■ **ACTIVITY**
Please return every line below that contains the string "delete".

Stored data entries:
####

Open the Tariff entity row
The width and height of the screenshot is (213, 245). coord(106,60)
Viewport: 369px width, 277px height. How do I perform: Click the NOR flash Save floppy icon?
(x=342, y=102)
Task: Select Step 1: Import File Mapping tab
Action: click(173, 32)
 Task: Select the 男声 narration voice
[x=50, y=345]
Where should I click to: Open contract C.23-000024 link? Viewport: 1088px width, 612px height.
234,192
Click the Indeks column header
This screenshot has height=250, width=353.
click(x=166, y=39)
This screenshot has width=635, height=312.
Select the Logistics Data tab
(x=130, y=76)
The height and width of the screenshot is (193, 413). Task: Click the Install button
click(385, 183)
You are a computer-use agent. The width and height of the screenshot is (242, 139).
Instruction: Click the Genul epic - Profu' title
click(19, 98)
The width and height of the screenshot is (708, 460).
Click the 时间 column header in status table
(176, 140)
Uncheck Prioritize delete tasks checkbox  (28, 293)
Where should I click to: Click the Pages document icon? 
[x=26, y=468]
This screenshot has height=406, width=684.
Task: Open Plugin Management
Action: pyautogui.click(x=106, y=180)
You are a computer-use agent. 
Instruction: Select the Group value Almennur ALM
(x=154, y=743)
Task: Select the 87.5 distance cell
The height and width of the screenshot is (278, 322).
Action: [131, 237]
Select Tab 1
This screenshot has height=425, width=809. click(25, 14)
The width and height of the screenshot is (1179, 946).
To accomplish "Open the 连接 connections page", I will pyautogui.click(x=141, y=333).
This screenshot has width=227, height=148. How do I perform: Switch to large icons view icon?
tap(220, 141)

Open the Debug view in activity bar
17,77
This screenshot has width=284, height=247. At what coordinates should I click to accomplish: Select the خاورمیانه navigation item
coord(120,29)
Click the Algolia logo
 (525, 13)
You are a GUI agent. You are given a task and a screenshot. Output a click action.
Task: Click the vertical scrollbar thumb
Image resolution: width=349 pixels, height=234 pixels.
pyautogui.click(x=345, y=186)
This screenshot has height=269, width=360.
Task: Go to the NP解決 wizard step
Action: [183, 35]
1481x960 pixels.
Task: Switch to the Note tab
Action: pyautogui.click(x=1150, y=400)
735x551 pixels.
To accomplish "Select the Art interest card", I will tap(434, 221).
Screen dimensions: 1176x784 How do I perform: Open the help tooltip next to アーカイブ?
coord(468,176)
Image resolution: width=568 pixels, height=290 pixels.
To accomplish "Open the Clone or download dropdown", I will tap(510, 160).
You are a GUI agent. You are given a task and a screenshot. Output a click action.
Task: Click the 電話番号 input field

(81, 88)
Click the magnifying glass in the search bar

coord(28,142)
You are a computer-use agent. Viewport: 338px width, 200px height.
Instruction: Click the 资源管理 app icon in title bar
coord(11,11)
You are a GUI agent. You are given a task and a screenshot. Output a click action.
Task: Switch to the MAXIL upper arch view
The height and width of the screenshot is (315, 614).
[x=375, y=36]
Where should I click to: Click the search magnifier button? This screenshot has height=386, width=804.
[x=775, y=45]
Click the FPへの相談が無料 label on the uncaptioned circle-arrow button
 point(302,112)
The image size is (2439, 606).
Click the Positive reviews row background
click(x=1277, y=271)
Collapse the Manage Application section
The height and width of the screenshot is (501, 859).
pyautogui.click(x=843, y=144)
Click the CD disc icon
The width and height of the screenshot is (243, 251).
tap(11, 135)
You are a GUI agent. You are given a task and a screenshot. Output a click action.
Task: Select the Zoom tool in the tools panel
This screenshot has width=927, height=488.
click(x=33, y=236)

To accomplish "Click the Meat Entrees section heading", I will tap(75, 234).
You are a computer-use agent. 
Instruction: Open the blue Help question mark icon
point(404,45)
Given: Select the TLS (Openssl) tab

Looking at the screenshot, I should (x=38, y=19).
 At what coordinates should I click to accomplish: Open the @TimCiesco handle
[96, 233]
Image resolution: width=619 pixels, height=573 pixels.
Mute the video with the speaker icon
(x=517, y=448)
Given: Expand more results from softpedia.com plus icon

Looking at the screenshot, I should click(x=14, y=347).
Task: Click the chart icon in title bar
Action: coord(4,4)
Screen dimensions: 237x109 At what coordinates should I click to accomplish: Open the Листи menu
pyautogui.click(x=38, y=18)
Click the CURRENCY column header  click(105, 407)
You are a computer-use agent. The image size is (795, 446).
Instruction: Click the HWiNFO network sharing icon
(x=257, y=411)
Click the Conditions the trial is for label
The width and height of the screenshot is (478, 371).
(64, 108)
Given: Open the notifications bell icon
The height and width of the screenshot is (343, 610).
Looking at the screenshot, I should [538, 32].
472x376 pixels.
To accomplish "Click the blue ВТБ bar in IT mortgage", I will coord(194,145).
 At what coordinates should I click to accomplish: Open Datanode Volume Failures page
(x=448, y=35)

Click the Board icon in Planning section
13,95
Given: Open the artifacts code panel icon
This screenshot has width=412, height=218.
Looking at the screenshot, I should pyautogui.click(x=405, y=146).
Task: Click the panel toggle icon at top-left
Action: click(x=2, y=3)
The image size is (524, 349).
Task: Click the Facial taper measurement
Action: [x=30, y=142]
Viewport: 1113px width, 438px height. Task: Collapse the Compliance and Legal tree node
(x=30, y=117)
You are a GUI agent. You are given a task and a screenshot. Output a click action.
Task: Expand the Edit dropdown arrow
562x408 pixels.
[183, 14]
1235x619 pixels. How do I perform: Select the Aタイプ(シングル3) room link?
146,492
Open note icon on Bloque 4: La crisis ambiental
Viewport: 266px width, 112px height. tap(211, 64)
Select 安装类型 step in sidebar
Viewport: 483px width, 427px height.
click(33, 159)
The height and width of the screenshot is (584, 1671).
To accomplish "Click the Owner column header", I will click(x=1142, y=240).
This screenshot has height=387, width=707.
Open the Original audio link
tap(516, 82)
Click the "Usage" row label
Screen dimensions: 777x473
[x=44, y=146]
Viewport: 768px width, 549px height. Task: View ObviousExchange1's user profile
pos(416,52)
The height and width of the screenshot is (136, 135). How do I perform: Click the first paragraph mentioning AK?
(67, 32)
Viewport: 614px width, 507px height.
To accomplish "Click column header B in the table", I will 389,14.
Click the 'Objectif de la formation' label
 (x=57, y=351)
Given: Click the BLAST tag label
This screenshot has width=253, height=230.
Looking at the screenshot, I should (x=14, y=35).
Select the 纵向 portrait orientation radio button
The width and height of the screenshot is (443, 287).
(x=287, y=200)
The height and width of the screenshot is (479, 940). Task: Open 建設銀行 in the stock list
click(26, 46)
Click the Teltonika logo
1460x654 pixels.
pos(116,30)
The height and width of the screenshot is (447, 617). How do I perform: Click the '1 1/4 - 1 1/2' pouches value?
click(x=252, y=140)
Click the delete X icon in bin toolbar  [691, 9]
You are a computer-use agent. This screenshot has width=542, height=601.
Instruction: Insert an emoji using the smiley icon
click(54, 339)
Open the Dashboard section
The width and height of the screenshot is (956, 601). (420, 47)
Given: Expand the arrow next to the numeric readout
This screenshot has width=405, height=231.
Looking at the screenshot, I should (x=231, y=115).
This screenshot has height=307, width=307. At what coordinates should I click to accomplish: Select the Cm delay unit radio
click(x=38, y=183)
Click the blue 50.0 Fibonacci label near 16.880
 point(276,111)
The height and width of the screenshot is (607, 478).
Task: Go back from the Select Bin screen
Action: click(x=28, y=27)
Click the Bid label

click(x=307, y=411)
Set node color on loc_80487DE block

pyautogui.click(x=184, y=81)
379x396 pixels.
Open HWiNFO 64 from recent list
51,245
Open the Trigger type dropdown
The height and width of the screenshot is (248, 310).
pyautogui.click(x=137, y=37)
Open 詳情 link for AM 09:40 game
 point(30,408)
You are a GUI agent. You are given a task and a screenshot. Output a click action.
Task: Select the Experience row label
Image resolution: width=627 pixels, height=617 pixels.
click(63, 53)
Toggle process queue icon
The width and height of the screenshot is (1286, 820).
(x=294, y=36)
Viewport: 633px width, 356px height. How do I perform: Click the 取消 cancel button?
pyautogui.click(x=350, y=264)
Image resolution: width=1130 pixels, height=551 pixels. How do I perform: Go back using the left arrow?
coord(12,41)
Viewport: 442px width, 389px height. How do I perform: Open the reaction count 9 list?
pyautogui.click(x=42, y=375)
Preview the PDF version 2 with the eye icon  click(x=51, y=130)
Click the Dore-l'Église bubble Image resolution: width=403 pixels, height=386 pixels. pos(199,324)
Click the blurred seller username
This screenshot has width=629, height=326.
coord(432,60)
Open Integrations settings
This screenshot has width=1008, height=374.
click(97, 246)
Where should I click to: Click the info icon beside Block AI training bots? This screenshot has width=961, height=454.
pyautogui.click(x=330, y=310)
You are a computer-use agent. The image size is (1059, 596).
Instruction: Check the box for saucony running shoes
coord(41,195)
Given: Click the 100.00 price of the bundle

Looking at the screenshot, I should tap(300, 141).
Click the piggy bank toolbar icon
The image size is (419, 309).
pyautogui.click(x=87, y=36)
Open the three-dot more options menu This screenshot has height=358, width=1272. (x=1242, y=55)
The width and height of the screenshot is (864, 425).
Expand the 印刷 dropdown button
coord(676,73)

####

■ **ANSWER TO THE PROBLEM**
Uncheck Prioritize delete tasks checkbox  (28, 293)
Click the delete X icon in bin toolbar  [691, 9]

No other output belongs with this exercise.